Je découvre enfin au début de ce mois de septembre la nouvelle création
de Alan Ball. Sans surprise, c'est visuellement beau et bien écrit. Le début du pilote nous informe du postulat de base de la série: les vampires, non contents d'exister réellement, font
désormais leur coming out dans notre societé humaine moderne (on se trouve en l'occurrence en Louisiane). Très bon choix de chanson sur le générique. On découvre ensuite l'héroïne, jeune serveuse
blonde pouvant lire dans les pensées, et les amis de la jouvencelle. Excellente galerie de personnage white trash, chose importante pour la fidélité des futurs fans.
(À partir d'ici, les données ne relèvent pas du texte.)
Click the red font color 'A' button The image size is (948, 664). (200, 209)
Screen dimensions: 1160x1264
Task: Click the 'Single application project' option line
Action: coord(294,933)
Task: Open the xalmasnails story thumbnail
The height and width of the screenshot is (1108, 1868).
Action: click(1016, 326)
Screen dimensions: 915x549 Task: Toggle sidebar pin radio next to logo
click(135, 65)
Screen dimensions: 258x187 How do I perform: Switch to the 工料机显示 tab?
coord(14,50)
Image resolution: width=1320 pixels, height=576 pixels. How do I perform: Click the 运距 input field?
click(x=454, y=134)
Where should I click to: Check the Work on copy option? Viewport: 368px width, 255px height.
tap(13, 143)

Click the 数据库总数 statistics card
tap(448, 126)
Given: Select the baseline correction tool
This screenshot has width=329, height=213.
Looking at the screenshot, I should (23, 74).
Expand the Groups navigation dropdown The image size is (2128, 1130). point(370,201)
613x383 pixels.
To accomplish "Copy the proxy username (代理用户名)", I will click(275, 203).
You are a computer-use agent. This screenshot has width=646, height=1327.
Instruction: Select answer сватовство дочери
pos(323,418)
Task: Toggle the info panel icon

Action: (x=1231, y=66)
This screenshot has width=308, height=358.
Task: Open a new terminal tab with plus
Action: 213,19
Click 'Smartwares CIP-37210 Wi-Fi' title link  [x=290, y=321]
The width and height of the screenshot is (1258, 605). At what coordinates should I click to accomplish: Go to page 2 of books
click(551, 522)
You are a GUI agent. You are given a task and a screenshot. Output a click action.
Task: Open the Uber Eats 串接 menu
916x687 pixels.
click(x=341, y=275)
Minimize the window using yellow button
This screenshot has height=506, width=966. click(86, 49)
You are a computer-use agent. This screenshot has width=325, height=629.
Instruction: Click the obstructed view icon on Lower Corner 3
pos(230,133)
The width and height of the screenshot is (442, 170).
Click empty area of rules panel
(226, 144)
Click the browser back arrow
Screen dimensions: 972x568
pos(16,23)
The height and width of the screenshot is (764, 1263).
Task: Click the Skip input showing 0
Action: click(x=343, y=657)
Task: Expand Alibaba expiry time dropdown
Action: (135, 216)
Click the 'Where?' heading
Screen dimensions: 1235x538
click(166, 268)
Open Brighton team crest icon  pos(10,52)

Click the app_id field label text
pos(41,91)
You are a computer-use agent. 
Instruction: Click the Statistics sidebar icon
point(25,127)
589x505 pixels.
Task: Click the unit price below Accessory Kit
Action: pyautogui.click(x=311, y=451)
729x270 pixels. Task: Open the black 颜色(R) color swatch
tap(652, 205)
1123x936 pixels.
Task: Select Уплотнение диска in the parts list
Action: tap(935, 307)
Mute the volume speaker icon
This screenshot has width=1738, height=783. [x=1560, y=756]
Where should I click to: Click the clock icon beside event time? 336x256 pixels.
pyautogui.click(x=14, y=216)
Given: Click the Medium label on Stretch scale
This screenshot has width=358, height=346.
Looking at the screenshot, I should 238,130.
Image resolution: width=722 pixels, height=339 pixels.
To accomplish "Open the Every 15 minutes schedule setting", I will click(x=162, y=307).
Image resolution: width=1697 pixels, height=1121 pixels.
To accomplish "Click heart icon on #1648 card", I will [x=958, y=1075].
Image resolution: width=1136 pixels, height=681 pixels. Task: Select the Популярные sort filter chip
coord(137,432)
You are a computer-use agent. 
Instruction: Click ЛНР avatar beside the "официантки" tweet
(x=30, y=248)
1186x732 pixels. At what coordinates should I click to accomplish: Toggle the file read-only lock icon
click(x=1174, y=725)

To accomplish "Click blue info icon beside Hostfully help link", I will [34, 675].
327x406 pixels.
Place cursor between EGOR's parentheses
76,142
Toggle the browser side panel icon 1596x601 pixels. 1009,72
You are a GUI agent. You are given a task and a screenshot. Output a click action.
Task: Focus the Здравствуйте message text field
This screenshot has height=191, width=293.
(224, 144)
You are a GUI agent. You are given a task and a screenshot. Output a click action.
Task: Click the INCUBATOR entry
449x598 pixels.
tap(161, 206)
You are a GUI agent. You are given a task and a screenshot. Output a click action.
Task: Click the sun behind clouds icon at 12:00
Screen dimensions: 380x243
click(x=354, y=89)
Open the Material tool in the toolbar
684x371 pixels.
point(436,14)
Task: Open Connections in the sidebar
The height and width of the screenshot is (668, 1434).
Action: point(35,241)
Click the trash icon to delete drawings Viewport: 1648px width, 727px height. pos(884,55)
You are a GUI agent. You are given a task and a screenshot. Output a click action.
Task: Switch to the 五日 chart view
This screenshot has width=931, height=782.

L'ambiance générale est emprunte d'une brume et d'un classicisme tout lynchéen, parfaitement raccord avec ce portrait de l'amérique profonde. Portrait acide bien sûr (peut être le seul point
commun avec Six Feet Under): les vampires ne seront pas les bad guys de service et les humains se révèlent être des ploucs toxicos et vénaux. Au milieu de tout ça est également lancée
l'inévitable romance entre Sookie et son charismatique vampire venu se perdre dans ce trou paumé. Et quand la teenager naive et cucul la pral sauve le ténébreux immortel d'un sale coup, on pense
à une Buffy the vampire saver...
Dans ma version pre-air il manque deux plans (remplacés par un écran noir avec inscrit: shot missing). La qualité des dialogues, sonnant justes et naturels compte tenu du genre abordé, se
remarque continuellement, comme par exemple dans la scène de Tara et l'emblèmatique Lafayette derrière le bar, ou celle de l'arrestation de Jason le grand frère sex addict. On peut penser alors à
l'habileté et l'acuité d'un Tarentino. Même genre de dialogues ancrés dans le quotidien US, tout en étant adroitement chorégraphiés. Le pouvoir de Sookie surprend d'ailleurs au premier abord,
comme foutu là en pleine "réalité". La petite lit dans les pensées. On pense à Heroes, on repense à Buffy, l'épisode ou la tueuse se retrouve dotée de ce don devenant rapidement une
malediction.
Ce pilote n'est qu'un pilote, je ne peux donc
pas déjà crier au génie comme au temps béni de la famille Fisher, mais le résultat est assez bon pour me donner envie de suivre cette première saison avec curiosité. En esperant pas trop de
romance et un bon traitement de l'axe sociologique (les conséquences sur notre petit monde de la nécessaire coexistence avec les créatures du diable)...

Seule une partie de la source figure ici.